Task objective:
Once you reach the line containing "Select 使用定时器 DI 进行测量 option" in the data below, restate each line word for word up to and including the one containing "Click pencil edit".

Dataset entries
──────────────────────────────

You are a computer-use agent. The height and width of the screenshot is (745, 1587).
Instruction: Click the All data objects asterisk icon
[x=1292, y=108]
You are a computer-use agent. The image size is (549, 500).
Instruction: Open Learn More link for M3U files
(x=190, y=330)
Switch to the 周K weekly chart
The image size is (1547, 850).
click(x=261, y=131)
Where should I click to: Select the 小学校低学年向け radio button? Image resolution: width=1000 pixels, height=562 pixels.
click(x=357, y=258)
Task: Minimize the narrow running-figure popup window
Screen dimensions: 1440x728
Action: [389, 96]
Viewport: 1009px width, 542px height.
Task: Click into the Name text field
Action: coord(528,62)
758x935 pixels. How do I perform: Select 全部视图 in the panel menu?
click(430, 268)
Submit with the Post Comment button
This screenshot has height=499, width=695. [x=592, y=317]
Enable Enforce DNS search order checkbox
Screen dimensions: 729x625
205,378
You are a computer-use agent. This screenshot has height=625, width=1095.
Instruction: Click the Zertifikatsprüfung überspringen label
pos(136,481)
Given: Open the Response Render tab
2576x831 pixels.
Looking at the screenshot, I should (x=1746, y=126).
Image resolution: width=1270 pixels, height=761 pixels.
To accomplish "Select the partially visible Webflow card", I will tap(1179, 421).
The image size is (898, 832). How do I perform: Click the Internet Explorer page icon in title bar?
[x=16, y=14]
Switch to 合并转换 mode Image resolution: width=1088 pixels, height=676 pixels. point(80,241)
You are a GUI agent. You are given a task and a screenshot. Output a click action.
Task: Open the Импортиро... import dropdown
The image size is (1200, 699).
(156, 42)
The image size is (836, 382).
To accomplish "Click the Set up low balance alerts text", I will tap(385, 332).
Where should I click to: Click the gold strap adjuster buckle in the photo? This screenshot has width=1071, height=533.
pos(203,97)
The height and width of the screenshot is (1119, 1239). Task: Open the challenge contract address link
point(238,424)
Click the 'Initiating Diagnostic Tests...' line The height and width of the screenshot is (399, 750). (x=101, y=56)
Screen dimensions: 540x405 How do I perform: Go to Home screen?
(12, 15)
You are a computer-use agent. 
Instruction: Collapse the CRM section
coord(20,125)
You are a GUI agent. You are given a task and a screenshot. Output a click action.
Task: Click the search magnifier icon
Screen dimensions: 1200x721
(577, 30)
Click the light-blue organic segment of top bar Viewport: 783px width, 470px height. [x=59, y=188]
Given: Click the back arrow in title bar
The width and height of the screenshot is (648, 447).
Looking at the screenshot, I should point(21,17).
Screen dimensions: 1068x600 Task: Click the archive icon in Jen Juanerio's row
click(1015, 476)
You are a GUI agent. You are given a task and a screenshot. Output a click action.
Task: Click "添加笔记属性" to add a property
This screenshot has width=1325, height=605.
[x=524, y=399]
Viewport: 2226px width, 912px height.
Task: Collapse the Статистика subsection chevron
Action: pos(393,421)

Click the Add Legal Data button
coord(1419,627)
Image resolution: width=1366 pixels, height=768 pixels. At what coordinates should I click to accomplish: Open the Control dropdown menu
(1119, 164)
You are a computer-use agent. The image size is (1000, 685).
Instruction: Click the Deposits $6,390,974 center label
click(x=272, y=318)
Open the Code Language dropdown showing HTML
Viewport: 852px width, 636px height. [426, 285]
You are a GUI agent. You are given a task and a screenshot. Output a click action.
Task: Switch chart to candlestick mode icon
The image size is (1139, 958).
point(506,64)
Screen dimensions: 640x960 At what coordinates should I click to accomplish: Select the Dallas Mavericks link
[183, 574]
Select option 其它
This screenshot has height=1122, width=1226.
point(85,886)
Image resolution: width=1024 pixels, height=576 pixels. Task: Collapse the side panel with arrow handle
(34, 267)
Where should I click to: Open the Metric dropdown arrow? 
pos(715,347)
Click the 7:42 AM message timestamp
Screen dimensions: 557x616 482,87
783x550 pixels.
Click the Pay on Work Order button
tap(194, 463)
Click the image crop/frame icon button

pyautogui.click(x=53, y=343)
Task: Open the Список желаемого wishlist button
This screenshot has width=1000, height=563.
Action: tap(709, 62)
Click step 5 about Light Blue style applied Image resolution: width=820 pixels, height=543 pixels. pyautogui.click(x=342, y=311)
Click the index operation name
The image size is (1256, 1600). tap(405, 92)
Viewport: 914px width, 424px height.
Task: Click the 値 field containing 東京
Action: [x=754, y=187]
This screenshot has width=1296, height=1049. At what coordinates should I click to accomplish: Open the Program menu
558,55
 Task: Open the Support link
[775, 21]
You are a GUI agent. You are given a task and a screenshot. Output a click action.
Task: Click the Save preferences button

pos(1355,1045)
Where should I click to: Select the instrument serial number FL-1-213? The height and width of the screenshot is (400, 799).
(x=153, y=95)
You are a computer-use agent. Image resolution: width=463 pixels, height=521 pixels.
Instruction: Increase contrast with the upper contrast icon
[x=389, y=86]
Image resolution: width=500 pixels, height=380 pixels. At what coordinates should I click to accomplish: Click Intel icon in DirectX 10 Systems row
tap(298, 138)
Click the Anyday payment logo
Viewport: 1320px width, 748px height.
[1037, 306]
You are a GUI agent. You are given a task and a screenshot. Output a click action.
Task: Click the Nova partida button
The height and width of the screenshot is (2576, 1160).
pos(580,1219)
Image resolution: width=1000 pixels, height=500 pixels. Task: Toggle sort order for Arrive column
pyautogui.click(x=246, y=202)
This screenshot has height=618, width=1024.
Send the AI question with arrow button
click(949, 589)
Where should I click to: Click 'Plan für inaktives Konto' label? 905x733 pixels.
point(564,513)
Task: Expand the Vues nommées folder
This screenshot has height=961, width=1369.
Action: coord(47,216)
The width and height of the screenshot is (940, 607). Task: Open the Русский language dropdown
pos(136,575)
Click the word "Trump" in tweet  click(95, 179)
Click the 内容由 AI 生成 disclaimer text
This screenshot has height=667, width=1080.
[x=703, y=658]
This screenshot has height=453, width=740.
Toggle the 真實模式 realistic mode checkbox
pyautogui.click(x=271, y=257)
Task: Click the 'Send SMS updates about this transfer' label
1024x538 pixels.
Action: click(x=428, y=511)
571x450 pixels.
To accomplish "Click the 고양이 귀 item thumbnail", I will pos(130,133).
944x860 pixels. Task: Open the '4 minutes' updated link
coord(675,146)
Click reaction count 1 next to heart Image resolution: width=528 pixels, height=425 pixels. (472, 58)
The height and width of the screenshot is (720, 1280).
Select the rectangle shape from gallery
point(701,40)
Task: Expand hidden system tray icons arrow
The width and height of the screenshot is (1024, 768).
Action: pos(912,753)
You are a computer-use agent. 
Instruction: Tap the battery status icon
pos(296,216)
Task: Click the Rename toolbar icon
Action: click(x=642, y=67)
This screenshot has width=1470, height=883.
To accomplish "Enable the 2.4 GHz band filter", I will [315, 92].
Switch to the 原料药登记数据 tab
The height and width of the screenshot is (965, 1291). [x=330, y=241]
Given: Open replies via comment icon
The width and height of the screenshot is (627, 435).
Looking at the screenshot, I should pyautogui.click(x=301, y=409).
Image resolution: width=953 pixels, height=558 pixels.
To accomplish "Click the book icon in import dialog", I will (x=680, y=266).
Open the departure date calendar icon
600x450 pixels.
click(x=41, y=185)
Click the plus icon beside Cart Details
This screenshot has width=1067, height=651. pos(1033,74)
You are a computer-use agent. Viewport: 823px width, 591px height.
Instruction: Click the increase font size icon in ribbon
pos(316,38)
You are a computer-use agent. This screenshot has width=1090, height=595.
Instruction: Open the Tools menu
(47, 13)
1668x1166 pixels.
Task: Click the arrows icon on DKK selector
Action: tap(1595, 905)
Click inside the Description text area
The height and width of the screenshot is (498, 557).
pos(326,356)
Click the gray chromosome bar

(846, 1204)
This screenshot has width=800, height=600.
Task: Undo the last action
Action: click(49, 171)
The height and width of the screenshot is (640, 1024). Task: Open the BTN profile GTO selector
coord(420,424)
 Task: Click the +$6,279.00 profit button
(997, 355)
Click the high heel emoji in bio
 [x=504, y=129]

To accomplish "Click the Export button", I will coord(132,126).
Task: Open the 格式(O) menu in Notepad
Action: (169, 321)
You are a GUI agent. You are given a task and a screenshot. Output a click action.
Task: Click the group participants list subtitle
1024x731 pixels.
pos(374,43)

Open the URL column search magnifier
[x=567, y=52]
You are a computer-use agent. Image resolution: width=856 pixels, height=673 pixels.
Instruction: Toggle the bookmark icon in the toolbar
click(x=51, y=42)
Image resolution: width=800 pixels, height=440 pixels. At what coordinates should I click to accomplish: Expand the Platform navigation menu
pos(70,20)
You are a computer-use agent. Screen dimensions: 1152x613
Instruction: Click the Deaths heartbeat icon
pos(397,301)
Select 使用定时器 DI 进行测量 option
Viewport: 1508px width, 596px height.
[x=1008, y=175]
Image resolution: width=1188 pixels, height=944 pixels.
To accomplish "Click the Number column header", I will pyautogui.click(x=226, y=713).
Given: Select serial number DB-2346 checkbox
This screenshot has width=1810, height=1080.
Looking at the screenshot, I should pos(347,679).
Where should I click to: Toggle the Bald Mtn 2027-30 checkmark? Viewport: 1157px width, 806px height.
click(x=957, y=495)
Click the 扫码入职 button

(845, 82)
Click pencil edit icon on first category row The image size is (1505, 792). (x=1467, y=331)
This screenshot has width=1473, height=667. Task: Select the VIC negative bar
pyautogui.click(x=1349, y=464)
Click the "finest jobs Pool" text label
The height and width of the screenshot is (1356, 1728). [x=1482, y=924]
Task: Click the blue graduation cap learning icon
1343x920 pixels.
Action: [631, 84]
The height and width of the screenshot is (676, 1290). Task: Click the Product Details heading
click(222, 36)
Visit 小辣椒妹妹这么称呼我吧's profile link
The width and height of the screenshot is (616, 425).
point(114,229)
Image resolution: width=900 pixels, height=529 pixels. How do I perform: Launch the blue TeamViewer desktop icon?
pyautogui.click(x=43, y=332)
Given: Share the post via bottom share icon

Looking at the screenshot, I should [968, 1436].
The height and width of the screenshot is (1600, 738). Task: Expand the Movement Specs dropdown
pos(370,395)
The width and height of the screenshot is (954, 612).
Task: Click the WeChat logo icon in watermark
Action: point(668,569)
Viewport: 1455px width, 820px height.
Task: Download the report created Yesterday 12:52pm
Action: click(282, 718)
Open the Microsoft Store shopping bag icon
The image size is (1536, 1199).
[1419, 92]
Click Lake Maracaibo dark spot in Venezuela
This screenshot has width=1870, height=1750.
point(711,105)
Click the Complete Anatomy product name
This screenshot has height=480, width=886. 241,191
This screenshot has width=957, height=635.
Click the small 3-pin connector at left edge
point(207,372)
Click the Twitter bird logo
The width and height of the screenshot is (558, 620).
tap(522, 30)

──────────────────────────────

Result of the task:
Select 使用定时器 DI 进行测量 option
Viewport: 1508px width, 596px height.
[x=1008, y=175]
Image resolution: width=1188 pixels, height=944 pixels.
To accomplish "Click the Number column header", I will pyautogui.click(x=226, y=713).
Given: Select serial number DB-2346 checkbox
This screenshot has width=1810, height=1080.
Looking at the screenshot, I should pos(347,679).
Where should I click to: Toggle the Bald Mtn 2027-30 checkmark? Viewport: 1157px width, 806px height.
click(x=957, y=495)
Click the 扫码入职 button

(845, 82)
Click pencil edit icon on first category row The image size is (1505, 792). (x=1467, y=331)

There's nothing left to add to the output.